━━━ READING PASSAGE
Sure. So within 20 years in LA, about five years in, I had thought that, you know, when I got to, you know, when I got my first assistant editing gig, I was thrilled. I wasn't even getting paid. But I was happy as a clam. I could pay my rent with other stuff, and I was good. Then I got my first assist gig. Got my first full editing gig. And I thought, hey, if I you know, I'm good. This is cool. Oh, but wait, maybe if I get on a network show, then there'll be better. And I know I've heard you tell versions of this. I mean, you go to the next bigger and better thing big next bigger and better thing and you're at thing and you get there. You're gone. Oh, this is the same thing as it's always been. So at some point In five or six years, I realized that unless I wanted to become a producer and or executive or something, or completely change what I was doing, and have no life and hate my life, I was at an income ceiling. And so I want to learn how to bring in extra streams of income. God had mercy if you go to the internet and type in extra streams of income, you don't do that.

Zack Arnold

Oh, what do you get even better if you put in passive income, that can be a whole show in and of itself?

Jeff Bartsch

So what I ended up doing was I ran into a, I ran into a group that said, Okay, well, you just need to get really good at marketing. And I said, Well, I want to learn about business. No, you just need to learn about marketing. Because if you're good at marketing that fixes everything. Well, at that point, I didn't know what I didn't know. So I started hanging out with his group for quite a while I started a business. Believe it or not, are you familiar? Are you familiar with Misha Tenenbaums business, edit, Edit Mentor?

Zack Arnold

Oh, yes, I have Misha and I are actually very close friends. We've worked together a lot. And I've actually had him on the podcast a couple of times, you've you've had more appearances than he had. But I'm very familiar with Misha. Yes.

Jeff Bartsch

So I actually started Edit Mentor. Did you know that?

Zack Arnold

I did not know that.

Jeff Bartsch

I actually started Edit Mentor in 2008 or 2007. And I originally started that as I wanted to give an online have an online platform for giving unedited packages of video and film footage as learning tool.

Zack Arnold

You're talking about Editstock not Edit Mentor, because there are two different you mean, Editstock, that

Jeff Bartsch

Stock? Yeah, no, no, Editmentor. That is what that is what I started. I worked my tail off. And I knew nothing about business. I thought that just because I was trying this because I knew how to edit videos that I could put videos up on the internet and people would automatically buy that is not how it worked. That business tanked it didn't and it just languish there. Misha bought the bought the domain from me.

Zack Arnold

No kidding. I had no idea. That's amazing.
━━━━━━
**TASKS**:
1. Answer these questions using the interview transcript:
(a) What limit did the editor realize he had reached after five or six years in LA?
(b) In what year does he say he started Edit Mentor?
(c) Who bought the domain from him?
2. Write the next part of the interview transcript, picking up after its last line.
The records have no connection to the interview transcript.
━━━ DATA SECTION
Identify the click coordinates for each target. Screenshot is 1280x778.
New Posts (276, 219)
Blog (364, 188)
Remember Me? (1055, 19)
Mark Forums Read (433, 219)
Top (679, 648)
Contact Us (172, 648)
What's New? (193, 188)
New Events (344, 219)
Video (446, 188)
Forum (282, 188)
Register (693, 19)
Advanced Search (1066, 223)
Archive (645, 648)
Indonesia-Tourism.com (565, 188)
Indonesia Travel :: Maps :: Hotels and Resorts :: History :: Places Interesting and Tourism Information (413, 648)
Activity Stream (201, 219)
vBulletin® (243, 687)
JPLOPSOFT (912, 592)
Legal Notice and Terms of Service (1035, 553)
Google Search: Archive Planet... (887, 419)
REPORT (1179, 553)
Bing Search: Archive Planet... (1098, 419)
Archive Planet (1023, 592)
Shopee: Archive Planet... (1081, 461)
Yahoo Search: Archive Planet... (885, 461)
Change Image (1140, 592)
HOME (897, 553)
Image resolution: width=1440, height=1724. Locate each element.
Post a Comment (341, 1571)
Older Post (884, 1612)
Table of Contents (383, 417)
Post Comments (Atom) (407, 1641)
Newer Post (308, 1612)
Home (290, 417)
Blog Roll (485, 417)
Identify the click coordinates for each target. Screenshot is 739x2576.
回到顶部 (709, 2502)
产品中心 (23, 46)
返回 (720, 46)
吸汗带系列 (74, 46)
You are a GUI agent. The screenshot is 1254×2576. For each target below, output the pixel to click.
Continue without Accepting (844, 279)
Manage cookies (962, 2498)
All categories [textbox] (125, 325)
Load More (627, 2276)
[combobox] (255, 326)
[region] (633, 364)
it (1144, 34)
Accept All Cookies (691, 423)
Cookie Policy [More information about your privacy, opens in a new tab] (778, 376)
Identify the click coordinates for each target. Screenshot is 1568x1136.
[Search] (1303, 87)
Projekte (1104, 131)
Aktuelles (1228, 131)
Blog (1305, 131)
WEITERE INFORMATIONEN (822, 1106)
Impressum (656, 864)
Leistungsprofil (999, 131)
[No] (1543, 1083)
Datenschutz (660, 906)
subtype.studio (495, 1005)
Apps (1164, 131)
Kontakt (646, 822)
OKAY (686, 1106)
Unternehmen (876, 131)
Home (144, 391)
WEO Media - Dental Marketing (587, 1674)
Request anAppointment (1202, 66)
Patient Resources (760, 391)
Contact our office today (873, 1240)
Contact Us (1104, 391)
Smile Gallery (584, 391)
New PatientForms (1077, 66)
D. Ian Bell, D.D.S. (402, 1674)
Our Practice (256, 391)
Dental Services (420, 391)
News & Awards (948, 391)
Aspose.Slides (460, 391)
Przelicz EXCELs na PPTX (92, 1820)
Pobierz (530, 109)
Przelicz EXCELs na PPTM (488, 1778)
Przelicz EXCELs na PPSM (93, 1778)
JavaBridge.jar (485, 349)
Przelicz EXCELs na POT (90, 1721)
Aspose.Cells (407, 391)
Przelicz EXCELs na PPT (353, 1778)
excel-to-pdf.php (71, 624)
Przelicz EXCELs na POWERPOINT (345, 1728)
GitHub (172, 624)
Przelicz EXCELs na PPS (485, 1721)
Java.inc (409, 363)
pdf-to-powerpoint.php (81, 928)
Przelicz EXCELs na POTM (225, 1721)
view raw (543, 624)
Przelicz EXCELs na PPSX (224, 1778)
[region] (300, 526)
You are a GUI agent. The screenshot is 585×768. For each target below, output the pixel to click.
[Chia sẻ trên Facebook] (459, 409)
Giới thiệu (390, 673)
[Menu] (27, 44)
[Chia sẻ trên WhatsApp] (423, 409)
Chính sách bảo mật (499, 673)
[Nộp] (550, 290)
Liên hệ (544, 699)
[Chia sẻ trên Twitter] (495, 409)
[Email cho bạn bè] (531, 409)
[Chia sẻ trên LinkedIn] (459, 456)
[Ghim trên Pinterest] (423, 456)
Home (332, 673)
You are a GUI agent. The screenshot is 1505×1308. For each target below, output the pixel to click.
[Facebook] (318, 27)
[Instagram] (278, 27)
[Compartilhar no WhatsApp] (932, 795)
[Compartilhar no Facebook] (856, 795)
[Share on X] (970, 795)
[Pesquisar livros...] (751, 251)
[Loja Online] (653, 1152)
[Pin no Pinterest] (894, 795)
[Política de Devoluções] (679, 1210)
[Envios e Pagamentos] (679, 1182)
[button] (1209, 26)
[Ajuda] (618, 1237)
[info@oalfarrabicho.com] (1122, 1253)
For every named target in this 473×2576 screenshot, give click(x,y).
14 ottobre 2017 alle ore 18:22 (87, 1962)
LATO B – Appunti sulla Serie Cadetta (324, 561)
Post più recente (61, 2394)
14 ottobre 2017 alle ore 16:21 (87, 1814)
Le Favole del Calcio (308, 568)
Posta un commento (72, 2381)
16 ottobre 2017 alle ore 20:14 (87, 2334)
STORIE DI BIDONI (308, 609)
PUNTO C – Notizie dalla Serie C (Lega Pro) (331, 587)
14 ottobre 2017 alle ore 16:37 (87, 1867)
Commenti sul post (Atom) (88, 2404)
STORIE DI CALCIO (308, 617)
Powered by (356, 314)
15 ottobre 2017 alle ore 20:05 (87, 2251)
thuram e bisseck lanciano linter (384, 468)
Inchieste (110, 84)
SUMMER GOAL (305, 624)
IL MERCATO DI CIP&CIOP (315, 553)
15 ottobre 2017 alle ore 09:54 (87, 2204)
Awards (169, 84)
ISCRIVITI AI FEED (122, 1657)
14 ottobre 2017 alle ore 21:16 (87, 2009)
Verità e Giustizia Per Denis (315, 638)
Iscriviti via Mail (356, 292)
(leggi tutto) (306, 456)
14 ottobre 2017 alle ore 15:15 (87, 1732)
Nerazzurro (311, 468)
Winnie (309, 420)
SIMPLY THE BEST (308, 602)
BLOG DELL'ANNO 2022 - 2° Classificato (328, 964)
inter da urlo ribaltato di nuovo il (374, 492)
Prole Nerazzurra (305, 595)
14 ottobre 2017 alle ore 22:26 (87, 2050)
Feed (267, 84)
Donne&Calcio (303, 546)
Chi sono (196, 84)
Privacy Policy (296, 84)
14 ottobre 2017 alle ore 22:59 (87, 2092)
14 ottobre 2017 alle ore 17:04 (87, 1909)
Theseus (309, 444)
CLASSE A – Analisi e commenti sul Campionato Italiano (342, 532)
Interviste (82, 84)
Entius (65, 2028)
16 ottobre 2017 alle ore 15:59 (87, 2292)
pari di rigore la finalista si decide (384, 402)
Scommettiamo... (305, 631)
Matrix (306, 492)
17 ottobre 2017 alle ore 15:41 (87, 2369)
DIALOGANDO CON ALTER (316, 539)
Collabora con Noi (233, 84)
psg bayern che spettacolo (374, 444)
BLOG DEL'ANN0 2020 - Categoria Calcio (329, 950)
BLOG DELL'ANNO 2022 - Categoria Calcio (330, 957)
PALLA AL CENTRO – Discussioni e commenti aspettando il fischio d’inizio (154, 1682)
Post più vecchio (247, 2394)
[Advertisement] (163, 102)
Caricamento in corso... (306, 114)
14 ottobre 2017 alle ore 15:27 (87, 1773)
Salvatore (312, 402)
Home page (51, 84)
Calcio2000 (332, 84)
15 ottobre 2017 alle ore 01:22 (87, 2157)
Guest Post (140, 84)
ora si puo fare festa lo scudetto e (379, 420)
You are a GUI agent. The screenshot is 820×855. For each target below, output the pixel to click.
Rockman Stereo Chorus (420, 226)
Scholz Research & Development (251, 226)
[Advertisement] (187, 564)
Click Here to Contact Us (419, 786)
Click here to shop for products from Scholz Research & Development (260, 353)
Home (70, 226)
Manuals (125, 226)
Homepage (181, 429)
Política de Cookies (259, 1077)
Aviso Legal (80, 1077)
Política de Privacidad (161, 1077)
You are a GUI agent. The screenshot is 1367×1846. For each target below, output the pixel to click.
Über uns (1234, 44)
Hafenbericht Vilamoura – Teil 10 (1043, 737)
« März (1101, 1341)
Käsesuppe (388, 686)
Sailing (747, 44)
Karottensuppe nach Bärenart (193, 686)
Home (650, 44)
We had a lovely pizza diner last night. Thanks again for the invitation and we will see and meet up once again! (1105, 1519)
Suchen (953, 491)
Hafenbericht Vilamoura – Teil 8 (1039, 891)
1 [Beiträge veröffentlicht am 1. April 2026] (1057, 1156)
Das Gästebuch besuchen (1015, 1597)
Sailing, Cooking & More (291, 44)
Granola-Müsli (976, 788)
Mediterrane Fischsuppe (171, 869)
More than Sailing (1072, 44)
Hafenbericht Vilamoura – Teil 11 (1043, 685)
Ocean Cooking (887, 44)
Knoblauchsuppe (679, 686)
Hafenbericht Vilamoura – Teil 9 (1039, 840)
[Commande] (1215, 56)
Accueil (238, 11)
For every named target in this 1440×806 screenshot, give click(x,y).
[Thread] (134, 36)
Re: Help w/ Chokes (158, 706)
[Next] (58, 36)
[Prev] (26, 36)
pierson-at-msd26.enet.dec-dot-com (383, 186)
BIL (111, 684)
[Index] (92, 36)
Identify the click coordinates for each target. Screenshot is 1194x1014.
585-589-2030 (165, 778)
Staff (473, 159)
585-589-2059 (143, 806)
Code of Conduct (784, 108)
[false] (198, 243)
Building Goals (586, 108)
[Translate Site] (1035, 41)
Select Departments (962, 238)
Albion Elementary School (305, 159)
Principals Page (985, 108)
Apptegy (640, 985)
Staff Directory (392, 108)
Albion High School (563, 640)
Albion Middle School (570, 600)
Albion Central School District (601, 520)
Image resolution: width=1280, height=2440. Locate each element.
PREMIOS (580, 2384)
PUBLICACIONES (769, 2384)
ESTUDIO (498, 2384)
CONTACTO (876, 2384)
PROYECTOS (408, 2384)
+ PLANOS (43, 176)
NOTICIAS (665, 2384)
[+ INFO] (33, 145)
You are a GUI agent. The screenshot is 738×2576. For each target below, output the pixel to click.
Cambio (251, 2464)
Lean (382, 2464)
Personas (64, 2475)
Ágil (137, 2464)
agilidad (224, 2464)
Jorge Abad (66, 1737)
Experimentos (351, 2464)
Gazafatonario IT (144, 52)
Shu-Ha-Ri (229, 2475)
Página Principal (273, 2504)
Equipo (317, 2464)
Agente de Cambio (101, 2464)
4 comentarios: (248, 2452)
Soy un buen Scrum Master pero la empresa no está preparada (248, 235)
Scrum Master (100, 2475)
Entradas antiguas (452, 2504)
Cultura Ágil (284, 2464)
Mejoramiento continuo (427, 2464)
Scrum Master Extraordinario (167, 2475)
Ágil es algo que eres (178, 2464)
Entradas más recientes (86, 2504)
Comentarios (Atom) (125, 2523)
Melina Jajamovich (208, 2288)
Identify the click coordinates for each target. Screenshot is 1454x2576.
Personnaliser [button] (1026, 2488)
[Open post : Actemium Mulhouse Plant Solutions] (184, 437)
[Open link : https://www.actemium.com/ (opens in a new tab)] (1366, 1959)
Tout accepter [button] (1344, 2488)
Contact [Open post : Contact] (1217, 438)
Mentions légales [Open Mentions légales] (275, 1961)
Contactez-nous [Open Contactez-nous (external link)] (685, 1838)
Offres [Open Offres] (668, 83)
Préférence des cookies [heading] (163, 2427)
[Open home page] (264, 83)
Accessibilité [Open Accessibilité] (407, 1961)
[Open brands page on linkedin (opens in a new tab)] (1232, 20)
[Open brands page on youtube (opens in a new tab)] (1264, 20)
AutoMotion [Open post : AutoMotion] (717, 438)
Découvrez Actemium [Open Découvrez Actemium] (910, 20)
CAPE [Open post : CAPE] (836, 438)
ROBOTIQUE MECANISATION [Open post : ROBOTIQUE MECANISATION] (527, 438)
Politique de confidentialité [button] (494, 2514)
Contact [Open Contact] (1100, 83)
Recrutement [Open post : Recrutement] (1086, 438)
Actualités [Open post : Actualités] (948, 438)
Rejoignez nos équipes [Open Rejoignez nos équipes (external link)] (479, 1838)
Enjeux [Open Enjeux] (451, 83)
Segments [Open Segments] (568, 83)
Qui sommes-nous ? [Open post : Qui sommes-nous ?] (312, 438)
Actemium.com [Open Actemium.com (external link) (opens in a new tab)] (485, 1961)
━━━━━━
**RESULTS**:
1.
(a) He realized he was at an income ceiling.
(b) He says 2008 or 2007.
(c) Misha bought the domain.

2.
Jeff Bartsch

Yeah. And so and he's doing great things with it. I'm so stoked. So I went from the idea of okay, well, that didn't work. So what can I do? How can I bring value into the world? So I thought, Okay, well, maybe I can teach people who want to do what I do. So I started up my next business called The Power edit. And one of the things that I did was I started doing group coaching. And I did group coaching for young editors and assistant editors who wanted to do what I was doing sitting in the editor chair full time for broadcast TV. And that worked. That actually worked, I was able to sell, I was able to sell some, you want some some rounds of that. The challenge with that was that there was a small target audience for that this small pool to swim I guess

Zack Arnold

I can second that asked me how I know that's a small pool, but continue.

Jeff Bartsch

So then I said, Okay, well, let's broaden the market. And let's talk about creative editing to hobbyists, and amateur editors. And they're in lay the beginning of a great wasteland of years of me banging my head against the wall, where I'm trying to offer something to the world, to people who don't have a problem and don't have the money to pay to get it fixed. If anyone thinks that sounds like a profitable business, it is not. So that I have spent in business, you know, and all the while I was keep I was keeping on with my with my regular broadcast editing stuff. And I was working on this as Plan B. And and all this time, man, if I had just known dude, you have to provide value to people who need it. You have to provide value to people who have a problem, that your value fixes, and that and if you want to make money from it, you need to go to people who have the money to pay you to fix their problem. That is a lot of banging my head against the wall and those couple sentences. I know and I know you're feeling that.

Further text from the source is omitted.